Magazine article Times Educational Supplement

Review - Notorious Novel Is Scandalously Bad: News

Article excerpt

Book reduces a female teacher abusing her student to caricature.

I worry about saying how much I dislike Tampa, the new novel about a 26-year-old female teacher grooming and abusing a 14-year-old boy.

Within days of its publication, the book has already become notorious. Its author, Alissa Nutting, has spoken about how she was inspired by the case of 24-year-old Debra Lafave, a Florida teacher who, in 2005, was prosecuted for having sex with a 14-year-old student. She was convicted but escaped a jail sentence.

Nutting says that she wanted to explore the assumptions that this was a lesser crime than equivalent abuse by a male teacher, and that any teenage boy would be overjoyed to have sex with an attractive teacher.

She therefore set out to make Tampa as explicit as possible: she wanted to show exactly what a teacher-predator might be doing to a teenage boy.

To say that you dislike Tampa, therefore, is to open yourself to accusations of prudishness, or of wanting to sweep the more troubling extremes of sexuality (and, particularly, female sexuality) under the carpet.

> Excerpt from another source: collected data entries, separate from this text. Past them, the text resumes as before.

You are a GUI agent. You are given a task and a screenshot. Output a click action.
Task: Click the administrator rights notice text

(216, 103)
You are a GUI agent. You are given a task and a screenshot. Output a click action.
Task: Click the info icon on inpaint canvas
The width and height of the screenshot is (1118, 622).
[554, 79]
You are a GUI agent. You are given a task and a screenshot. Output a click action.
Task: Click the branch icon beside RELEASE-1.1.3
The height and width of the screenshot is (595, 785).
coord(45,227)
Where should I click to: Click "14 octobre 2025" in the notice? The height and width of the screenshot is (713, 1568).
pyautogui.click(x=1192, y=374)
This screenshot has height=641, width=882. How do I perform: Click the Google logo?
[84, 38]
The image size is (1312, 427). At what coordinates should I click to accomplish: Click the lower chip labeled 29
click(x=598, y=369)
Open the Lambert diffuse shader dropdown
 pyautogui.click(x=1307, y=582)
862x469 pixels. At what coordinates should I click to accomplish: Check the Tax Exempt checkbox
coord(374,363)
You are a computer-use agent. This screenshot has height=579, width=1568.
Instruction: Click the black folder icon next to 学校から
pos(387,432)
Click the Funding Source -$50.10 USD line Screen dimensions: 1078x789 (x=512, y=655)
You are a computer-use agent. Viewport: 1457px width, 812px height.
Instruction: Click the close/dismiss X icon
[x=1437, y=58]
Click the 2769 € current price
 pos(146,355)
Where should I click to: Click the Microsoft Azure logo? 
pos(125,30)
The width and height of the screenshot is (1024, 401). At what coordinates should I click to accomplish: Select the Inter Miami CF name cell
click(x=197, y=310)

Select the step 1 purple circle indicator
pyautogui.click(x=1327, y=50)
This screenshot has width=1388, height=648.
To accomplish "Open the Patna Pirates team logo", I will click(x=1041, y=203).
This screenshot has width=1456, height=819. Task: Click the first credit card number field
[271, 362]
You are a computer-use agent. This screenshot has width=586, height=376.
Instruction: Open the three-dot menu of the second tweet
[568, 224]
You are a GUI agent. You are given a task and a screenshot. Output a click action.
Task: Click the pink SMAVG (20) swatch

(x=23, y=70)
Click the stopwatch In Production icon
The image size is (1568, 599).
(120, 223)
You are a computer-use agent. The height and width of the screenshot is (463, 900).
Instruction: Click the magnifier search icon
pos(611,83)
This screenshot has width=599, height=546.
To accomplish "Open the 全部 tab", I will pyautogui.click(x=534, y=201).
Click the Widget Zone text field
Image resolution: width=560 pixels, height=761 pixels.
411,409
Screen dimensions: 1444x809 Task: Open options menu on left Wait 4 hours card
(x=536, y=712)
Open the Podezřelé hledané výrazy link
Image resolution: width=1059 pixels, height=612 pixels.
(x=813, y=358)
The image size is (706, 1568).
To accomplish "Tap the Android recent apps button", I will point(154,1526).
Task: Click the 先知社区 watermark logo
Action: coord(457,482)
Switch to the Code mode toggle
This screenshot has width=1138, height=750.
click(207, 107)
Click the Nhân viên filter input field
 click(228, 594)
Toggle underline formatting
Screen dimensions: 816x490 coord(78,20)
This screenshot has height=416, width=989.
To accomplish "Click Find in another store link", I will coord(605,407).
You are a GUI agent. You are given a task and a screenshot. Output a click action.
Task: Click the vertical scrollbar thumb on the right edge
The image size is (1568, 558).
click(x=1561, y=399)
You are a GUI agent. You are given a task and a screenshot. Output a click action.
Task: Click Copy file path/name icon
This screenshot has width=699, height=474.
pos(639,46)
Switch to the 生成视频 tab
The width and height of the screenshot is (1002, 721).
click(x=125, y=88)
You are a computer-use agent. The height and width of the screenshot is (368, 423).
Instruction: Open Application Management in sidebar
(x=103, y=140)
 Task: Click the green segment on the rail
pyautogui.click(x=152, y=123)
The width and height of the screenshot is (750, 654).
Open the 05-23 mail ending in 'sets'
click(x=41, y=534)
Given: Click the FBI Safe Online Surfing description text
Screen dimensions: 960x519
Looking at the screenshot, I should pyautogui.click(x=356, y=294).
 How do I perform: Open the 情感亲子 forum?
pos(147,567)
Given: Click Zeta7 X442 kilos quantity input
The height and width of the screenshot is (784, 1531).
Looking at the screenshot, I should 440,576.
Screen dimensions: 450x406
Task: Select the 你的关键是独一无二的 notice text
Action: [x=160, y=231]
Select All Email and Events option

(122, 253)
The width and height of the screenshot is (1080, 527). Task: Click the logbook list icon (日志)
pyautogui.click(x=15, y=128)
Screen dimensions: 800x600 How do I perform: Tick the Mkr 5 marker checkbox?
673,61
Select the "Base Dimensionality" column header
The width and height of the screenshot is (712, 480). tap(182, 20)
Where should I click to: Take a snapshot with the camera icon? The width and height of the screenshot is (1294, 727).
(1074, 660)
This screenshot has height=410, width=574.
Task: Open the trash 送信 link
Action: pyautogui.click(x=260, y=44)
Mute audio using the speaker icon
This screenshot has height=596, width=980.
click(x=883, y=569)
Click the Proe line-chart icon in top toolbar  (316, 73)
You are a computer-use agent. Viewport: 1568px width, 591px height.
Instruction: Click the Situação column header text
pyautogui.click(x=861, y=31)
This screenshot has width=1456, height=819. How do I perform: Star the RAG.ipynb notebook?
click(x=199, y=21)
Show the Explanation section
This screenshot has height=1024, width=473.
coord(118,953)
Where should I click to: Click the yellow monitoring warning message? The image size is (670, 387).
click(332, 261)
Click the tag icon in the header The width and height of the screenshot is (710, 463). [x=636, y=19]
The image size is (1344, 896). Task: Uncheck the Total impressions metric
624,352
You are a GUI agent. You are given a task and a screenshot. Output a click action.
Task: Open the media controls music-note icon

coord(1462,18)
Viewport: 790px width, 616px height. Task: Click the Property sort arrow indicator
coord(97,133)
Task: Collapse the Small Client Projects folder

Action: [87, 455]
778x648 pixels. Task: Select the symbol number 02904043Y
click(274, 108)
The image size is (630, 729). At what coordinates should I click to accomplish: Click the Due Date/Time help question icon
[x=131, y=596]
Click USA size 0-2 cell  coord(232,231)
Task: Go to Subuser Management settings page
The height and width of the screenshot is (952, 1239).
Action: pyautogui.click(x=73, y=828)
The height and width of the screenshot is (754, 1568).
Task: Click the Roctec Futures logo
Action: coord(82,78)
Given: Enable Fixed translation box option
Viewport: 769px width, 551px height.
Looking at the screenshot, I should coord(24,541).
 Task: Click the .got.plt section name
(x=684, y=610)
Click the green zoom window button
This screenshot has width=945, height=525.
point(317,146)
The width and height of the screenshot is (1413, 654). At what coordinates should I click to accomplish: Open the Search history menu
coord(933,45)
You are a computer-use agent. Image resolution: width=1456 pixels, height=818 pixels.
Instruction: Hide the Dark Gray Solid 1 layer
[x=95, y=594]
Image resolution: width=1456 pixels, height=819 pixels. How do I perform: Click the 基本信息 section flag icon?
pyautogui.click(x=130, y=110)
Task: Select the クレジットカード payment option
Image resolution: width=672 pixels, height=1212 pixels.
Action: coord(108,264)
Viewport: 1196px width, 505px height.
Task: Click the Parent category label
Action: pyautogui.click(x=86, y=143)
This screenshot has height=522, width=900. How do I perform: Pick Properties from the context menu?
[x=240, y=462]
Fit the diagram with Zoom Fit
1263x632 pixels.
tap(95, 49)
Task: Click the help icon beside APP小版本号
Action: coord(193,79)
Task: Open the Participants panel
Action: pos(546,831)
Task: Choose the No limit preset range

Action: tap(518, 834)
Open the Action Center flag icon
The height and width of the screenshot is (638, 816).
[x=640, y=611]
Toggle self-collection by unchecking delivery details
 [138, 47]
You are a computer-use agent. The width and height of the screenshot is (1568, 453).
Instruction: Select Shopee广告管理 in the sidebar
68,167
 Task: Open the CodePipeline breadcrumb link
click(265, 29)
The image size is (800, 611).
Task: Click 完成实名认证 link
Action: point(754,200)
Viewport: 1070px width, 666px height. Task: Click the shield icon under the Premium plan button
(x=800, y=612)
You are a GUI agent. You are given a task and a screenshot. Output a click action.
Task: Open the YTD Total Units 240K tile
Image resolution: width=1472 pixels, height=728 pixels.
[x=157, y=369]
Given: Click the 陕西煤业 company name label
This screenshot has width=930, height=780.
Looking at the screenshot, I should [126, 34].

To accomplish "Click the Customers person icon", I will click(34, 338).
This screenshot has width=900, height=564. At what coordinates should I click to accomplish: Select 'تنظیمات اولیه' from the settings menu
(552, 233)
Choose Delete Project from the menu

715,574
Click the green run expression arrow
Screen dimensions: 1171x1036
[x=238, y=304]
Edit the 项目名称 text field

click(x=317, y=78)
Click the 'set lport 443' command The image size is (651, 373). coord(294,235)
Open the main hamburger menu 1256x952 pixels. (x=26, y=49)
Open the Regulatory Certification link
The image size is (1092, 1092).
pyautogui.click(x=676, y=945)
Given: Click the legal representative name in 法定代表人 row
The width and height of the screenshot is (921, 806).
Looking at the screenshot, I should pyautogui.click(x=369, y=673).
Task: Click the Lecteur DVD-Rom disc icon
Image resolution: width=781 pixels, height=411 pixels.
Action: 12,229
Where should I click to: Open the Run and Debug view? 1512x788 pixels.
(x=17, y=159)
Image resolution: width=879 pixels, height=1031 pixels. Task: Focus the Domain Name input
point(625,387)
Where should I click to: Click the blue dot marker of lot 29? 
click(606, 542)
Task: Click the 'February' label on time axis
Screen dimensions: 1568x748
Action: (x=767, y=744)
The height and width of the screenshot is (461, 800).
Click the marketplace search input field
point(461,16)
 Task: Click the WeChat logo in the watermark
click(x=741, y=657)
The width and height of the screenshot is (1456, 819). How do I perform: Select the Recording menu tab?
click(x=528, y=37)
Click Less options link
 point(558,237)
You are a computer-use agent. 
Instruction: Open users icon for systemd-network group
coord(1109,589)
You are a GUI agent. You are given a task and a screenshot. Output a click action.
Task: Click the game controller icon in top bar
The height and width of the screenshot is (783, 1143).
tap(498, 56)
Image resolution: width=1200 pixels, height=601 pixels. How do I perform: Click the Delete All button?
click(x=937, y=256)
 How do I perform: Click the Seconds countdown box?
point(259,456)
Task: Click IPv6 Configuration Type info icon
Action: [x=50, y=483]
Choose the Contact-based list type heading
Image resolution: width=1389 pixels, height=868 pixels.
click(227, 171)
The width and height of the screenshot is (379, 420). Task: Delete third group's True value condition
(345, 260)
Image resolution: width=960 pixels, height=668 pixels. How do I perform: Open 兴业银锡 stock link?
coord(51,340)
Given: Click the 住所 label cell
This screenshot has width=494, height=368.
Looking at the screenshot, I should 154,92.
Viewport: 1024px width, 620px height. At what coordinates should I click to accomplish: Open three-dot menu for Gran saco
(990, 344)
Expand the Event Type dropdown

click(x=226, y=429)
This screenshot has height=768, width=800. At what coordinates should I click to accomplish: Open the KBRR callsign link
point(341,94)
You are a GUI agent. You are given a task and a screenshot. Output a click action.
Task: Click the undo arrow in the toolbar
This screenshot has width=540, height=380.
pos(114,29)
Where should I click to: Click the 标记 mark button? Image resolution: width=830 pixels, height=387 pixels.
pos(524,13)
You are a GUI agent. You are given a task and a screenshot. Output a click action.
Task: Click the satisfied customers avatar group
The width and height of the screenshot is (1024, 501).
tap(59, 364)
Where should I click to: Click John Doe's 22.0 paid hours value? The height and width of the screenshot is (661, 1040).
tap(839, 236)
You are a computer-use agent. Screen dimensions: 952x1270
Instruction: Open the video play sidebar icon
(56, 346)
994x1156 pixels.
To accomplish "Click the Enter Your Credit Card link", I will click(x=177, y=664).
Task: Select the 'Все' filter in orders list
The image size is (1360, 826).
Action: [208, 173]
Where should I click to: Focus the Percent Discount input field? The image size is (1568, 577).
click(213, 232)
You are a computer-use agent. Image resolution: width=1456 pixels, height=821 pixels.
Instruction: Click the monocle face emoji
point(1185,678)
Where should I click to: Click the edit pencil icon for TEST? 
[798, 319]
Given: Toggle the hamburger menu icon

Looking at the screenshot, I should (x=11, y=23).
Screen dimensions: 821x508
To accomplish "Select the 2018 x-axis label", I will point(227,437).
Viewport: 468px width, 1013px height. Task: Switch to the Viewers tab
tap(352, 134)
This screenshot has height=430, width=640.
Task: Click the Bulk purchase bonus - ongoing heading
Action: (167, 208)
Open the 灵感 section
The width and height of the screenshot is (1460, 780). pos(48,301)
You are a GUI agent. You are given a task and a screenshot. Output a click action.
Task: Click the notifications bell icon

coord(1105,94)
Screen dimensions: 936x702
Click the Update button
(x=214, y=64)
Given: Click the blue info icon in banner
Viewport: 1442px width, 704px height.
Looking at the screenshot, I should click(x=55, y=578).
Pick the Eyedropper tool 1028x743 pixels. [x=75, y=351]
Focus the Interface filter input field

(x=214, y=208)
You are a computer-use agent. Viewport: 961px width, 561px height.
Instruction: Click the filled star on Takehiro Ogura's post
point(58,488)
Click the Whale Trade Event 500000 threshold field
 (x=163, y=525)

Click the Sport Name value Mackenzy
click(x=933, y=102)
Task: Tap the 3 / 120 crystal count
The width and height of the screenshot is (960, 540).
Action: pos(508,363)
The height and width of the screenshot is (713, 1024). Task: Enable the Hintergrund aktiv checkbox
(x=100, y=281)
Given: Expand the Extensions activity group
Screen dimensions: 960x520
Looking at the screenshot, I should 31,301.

But I do not dislike Tampa because I am a prude. I think its subject matter is important, and exploring it properly through fiction could be an extremely valuable exercise. I dislike Tampa because it is an excruciatingly bad book.

Its prose is at once lumpen and breathless: "My whole body yearned with the tincture of possibility", for example, or "I turned the car engine on so the air-conditioning could blow its well-intentioned breaths."

That alone would be forgivable if there were a gripping plot or well-drawn characters. Instead, we have 26-year-old Celeste Price, who has trained to be a teacher purely so that she can have ready access to 14-year-old boys.

The night before she begins her new job, she masturbates furiously. Earlier, she had walked into her empty classroom and rubbed herself over her new desk, "reaching up my dress to the clear ink pad between my legs . …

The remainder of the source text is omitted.